Another workaround for this issue (GRADLE-2333) is proposed by Alexandr Fadeev here.

Alexandr Fadeev在此处提出了针对此问题的另一种解决方法 ( GRADLE-2333) 。

Here is (a bit modified) Alexandr's solution that solved the problem for me on Gradle-1.6:

这是（稍作修改）亚历山大的解决方案，它为我解决了 Gradle-1.6 上的问题：

startScripts {
  classpath += files('src/dist/XxxAPlaceHolderForAConfigxxX')
  doLast {
    def windowsScriptFile = file getWindowsScript()
    def unixScriptFile    = file getUnixScript()
    windowsScriptFile.text = windowsScriptFile.text.replace('%APP_HOME%\lib\XxxAPlaceHolderForAConfigxxX', '%APP_HOME%\config')
    unixScriptFile.text  = unixScriptFile.text.replace('$APP_HOME/lib/XxxAPlaceHolderForAConfigxxX', '$APP_HOME/config')
  }
}

It's a bit uglier than Josh's solution, but it allows you to preserve the exact directory layout (/src/dist/conf and $APP_HOME/conf) mentioned in the original question.

它比 Josh 的解决方案更难看，但它允许您保留原始问题中提到的确切目录布局（/src/dist/conf 和 $APP_HOME/conf）。

The easiest way to get a file onto the class path is to put it into src/main/resources. src/distis for adding files to the distribution (i.e. zip file), not to the Jar/class path.

将文件放入类路径的最简单方法是将其放入src/main/resources. src/dist用于将文件添加到发行版（即 zip 文件），而不是添加到 Jar/class 路径。

This isn't a particularly good answer to your question, but I've found a few instances where the startScripts task doesn't quite yet have the flexibility we need.

对于您的问题，这不是一个特别好的答案，但我发现了一些实例，其中 startScripts 任务还没有完全具备我们需要的灵活性。

I've worked around a couple of these instances by editing the file contents directly... not exactly taking advantage of Gradle's great model and not particularly recommended, but at least shows off how flexible Gradle is!

我已经通过直接编辑文件内容解决了几个这样的实例......没有完全利用 Gradle 的伟大模型，也不是特别推荐，但至少展示了 Gradle 是多么灵活！

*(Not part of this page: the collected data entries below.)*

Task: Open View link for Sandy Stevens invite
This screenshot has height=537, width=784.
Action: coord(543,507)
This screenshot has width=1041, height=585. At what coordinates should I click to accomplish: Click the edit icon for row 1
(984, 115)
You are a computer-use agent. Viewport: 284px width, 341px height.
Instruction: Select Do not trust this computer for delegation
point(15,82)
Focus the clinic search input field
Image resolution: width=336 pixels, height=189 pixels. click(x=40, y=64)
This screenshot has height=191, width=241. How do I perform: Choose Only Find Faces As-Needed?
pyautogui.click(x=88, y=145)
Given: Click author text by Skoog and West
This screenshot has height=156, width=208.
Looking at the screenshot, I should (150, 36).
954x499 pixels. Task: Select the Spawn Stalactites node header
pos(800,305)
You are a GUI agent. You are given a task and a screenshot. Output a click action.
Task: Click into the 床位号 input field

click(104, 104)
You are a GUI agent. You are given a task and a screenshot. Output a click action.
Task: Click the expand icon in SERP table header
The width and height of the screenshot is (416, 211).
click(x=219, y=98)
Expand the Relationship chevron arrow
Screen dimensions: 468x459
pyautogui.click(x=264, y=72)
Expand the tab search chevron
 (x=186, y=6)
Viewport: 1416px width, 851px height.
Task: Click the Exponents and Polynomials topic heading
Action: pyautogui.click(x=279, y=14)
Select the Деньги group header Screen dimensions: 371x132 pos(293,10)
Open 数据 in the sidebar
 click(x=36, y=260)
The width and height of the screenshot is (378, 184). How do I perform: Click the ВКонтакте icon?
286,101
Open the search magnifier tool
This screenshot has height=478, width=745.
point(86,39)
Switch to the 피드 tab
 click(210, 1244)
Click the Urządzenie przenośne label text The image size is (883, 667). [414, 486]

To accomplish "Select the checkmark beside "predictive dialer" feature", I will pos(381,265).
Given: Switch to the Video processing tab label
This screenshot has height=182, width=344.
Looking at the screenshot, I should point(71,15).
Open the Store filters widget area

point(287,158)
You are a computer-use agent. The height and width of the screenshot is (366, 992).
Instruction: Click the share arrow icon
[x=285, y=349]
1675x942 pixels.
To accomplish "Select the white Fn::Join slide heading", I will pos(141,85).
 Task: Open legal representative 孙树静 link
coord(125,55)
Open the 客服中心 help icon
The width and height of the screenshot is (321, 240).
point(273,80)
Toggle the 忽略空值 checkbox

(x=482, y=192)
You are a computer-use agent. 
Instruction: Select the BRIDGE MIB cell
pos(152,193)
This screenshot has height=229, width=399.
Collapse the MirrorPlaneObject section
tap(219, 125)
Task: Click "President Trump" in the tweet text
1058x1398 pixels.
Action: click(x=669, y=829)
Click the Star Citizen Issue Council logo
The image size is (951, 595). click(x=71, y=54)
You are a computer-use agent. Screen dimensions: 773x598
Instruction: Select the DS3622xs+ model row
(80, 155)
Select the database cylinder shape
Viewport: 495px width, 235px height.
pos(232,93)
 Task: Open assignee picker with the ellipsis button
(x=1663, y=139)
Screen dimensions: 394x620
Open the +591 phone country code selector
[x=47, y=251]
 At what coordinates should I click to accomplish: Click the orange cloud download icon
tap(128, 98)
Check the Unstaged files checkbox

So you could hack something into the classpath like this:

所以你可以像这样在类路径中加入一些东西：

tasks.startScripts {
  doLast {
    def scriptFile = file "${outputDir}/${applicationName}"
    scriptFile.text = scriptFile.text.replace('CLASSPATH=$APP_HOME/lib', 'CLASSPATH=$APP_HOME/conf/:$APP_HOME/lib')
  }
}

Be aware of breaking the start script's platform independence when doing this.

执行此操作时请注意破坏启动脚本的平台独立性。

I did a variant of Martin Dow's recipe below:

我做了以下 Martin Dow 食谱的变体：

I replace 'APP_HOME=' with 'export APP_HOME=' in the start script.

我在启动脚本中将 'APP_HOME=' 替换为 'export APP_HOME='。

Then my code can do System.env.get("APP_HOME") and then navigate to e.g. the conf/ folder.

然后我的代码可以执行 System.env.get("APP_HOME") 然后导航到例如 conf/ 文件夹。

This is my Gradle hack:

这是我的 Gradle 黑客：

tasks.startScripts {
  doLast {
    def scriptFile = file "${outputDir}/${applicationName}"
    scriptFile.text = scriptFile.text.replaceAll('APP_HOME=',  'export APP_HOME=')
  }
}

Example of Java code in the app:

应用程序中的 Java 代码示例：

String APP_HOME = System.env().get("APP_HOME");
Properties p = new Properties();
p.load(new FileInputStream(APP_HOME + "/conf/myapp.properties"))

Hope this helps.

希望这可以帮助。

NOTE: "export" does not work in Windows!

注意：“导出”在 Windows 中不起作用！